### Material for this task

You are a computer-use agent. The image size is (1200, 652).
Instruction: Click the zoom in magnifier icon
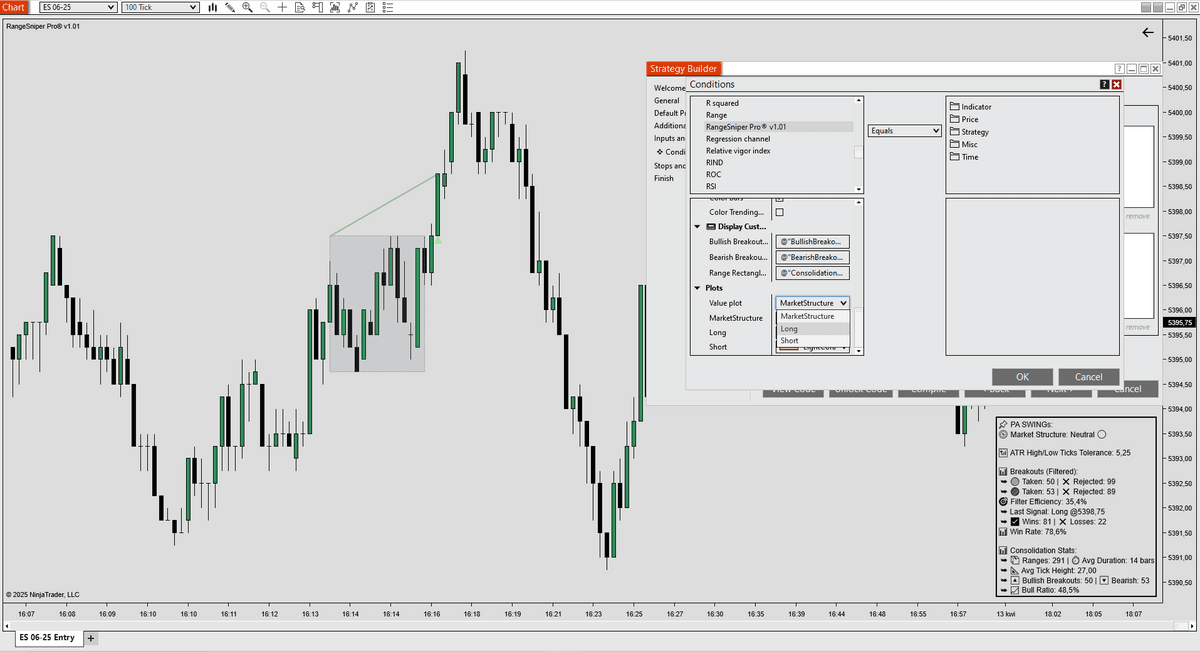click(x=247, y=7)
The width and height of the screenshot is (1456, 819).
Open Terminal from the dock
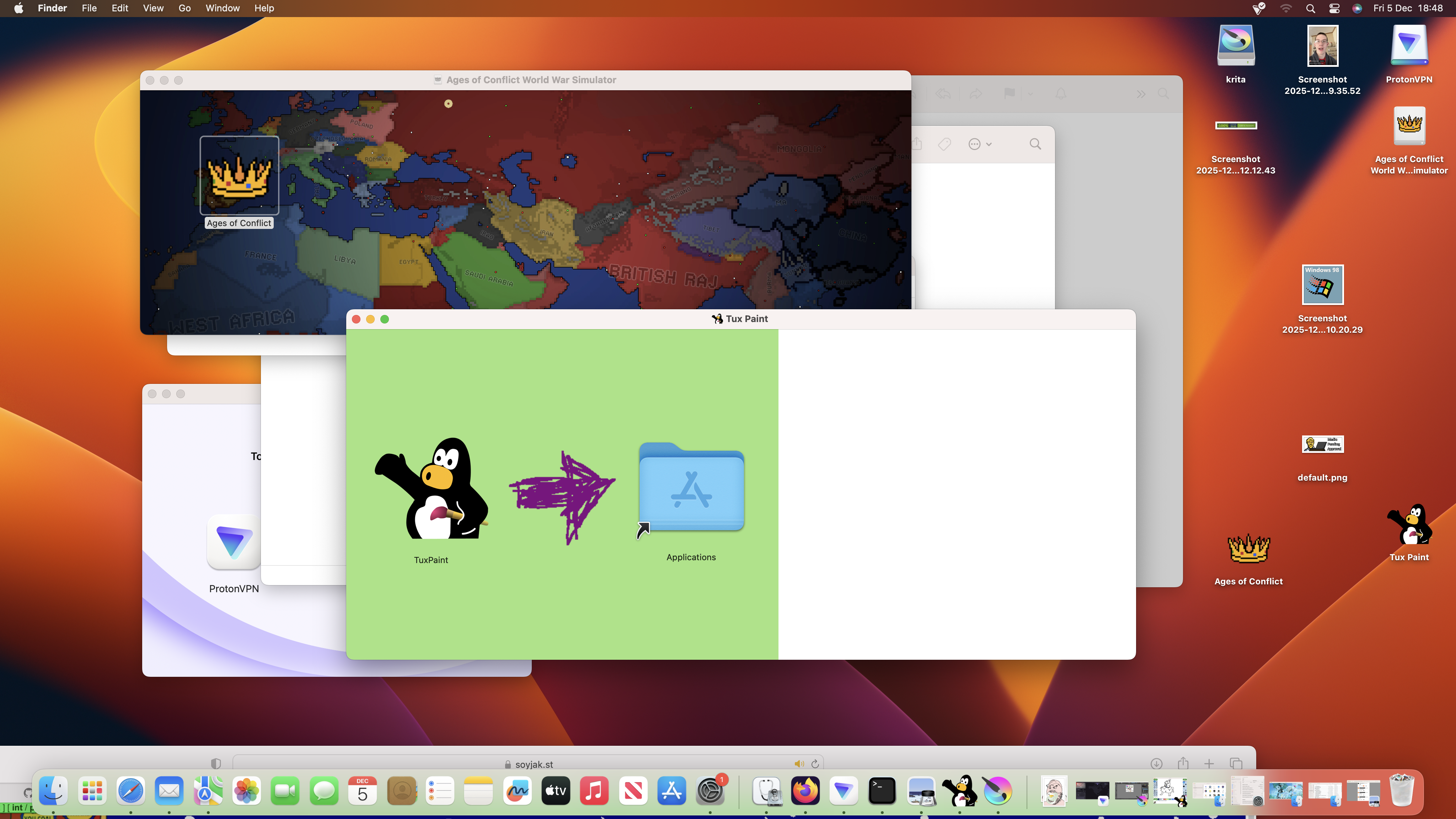click(882, 791)
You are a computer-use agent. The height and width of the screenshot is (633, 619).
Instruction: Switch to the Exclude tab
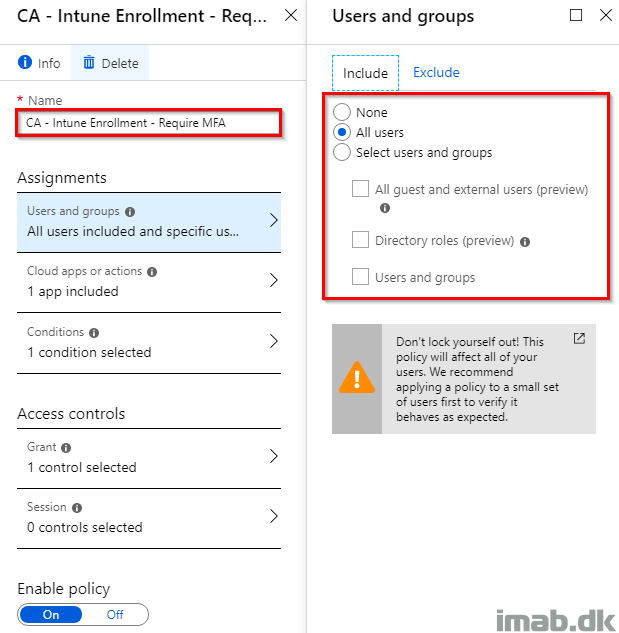tap(436, 72)
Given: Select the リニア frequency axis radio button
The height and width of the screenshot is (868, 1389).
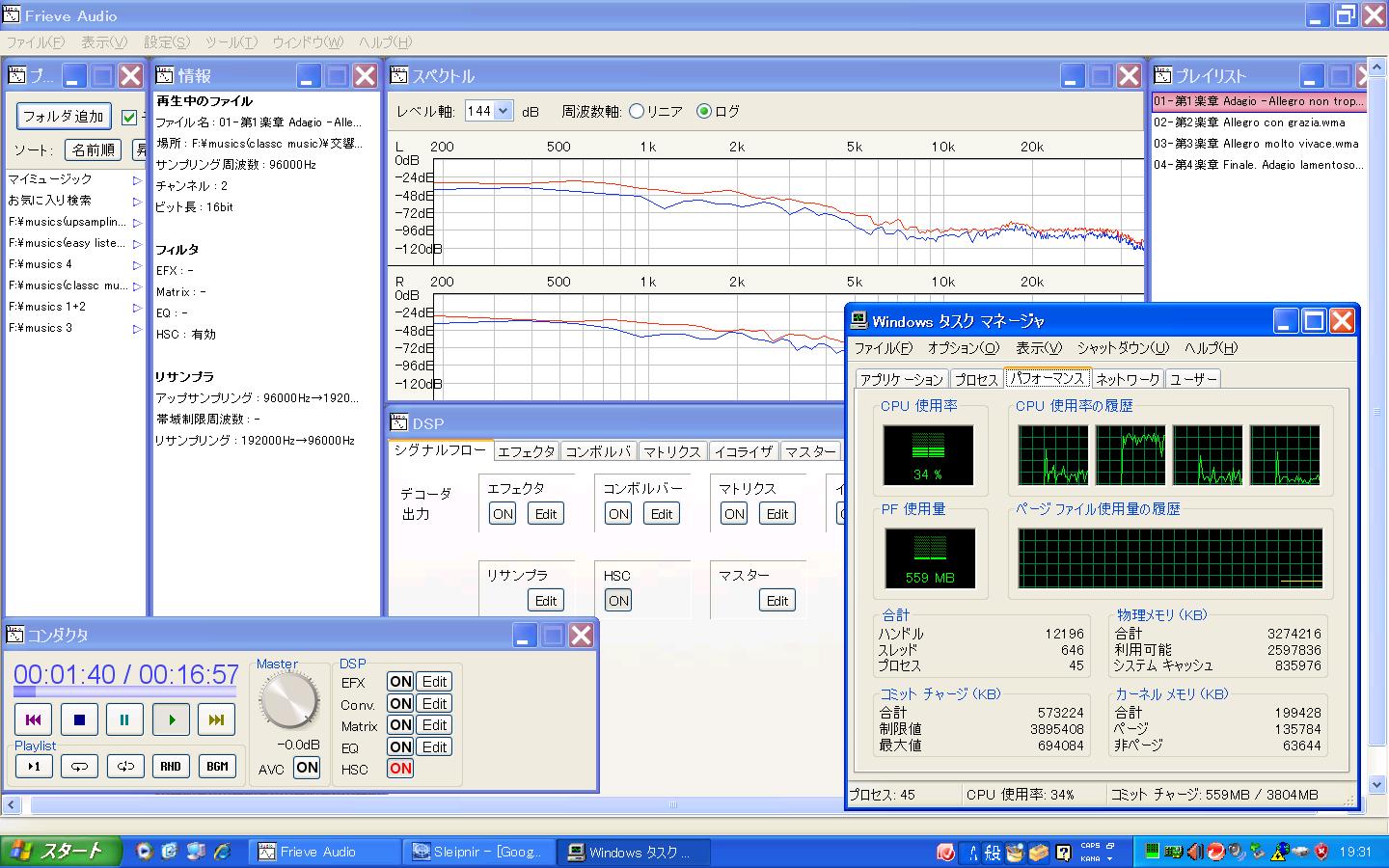Looking at the screenshot, I should coord(637,111).
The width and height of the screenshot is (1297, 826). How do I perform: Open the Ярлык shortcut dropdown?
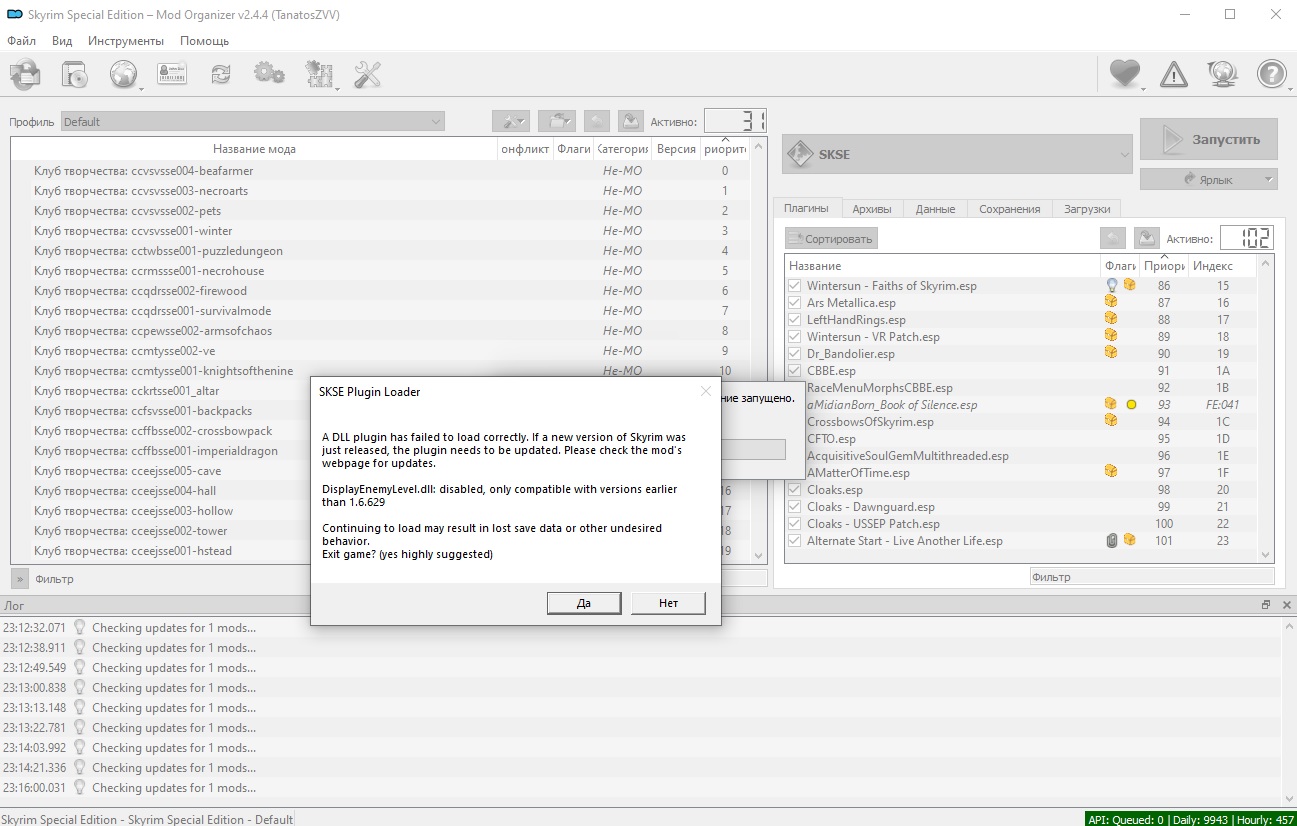[x=1208, y=179]
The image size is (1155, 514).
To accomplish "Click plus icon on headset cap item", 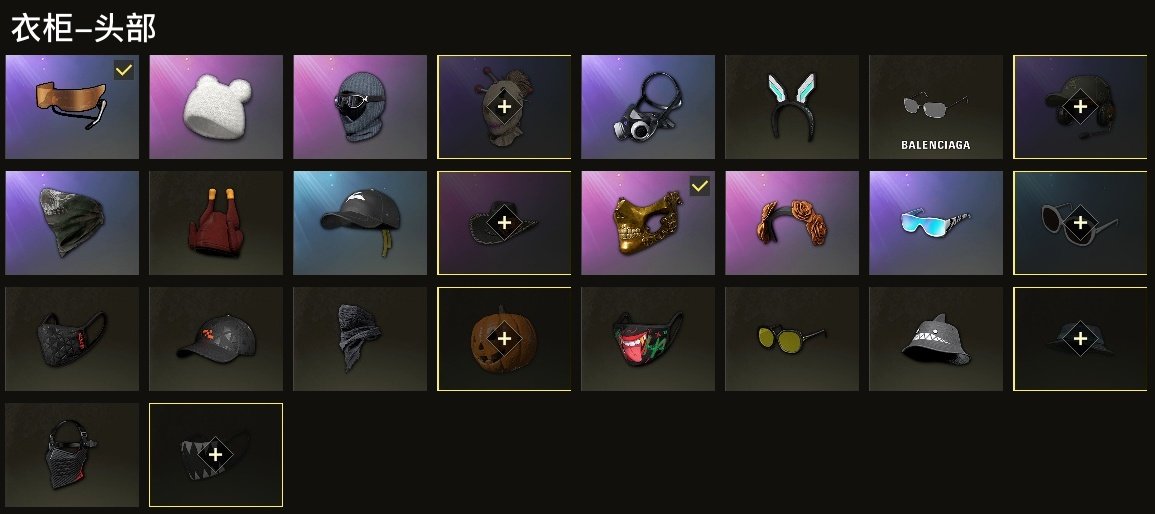I will point(1080,106).
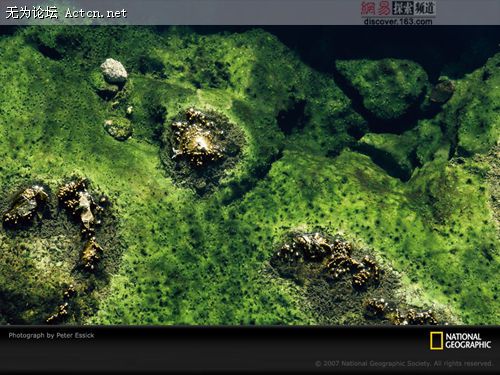Click the Photograph by Peter Essick credit

51,335
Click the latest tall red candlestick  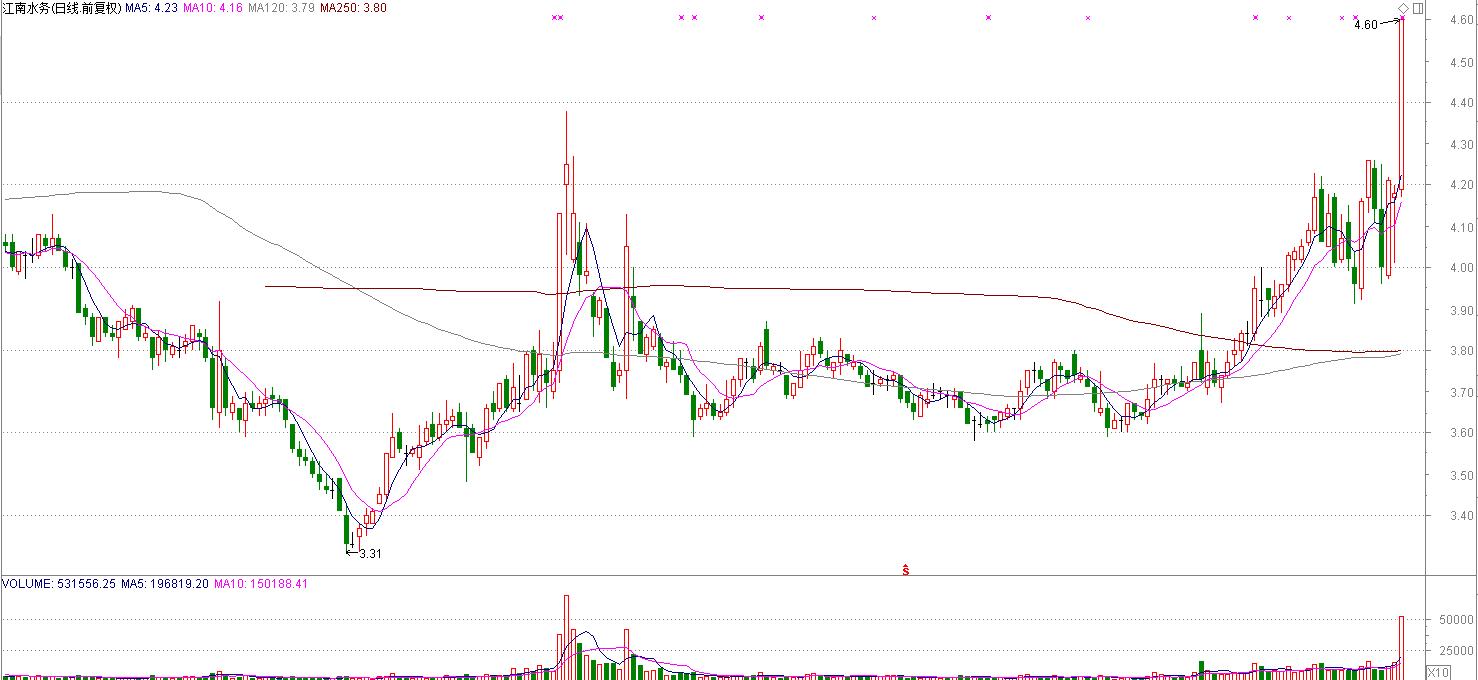(x=1401, y=100)
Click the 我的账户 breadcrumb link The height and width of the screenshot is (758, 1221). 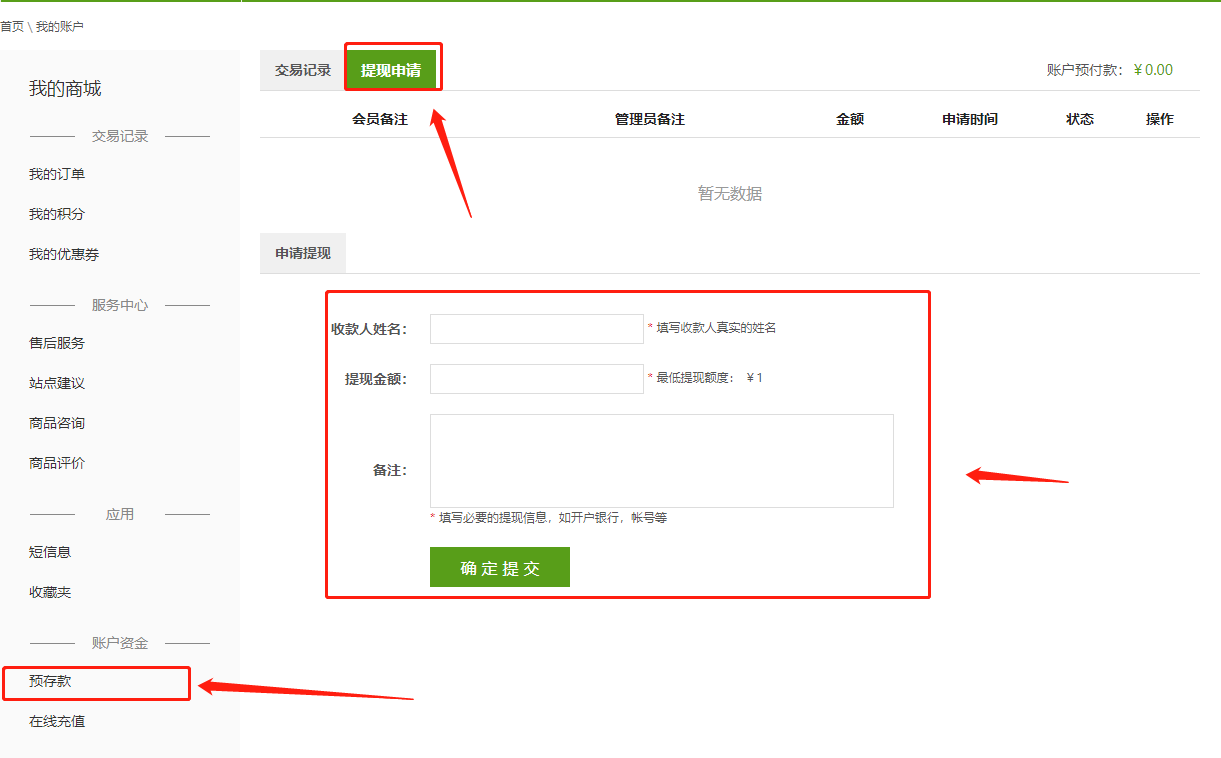[60, 27]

### What is expected
Please set down word for word the lines above, starting at the very first line and ending at the line that contains "tap(436, 72)", both included. Leave the pictures out.

### Solution to this task
You are a computer-use agent. The image size is (1200, 652).
Instruction: Click the zoom in magnifier icon
click(x=247, y=7)
The width and height of the screenshot is (1456, 819).
Open Terminal from the dock
click(882, 791)
You are a computer-use agent. The height and width of the screenshot is (633, 619).
Instruction: Switch to the Exclude tab
tap(436, 72)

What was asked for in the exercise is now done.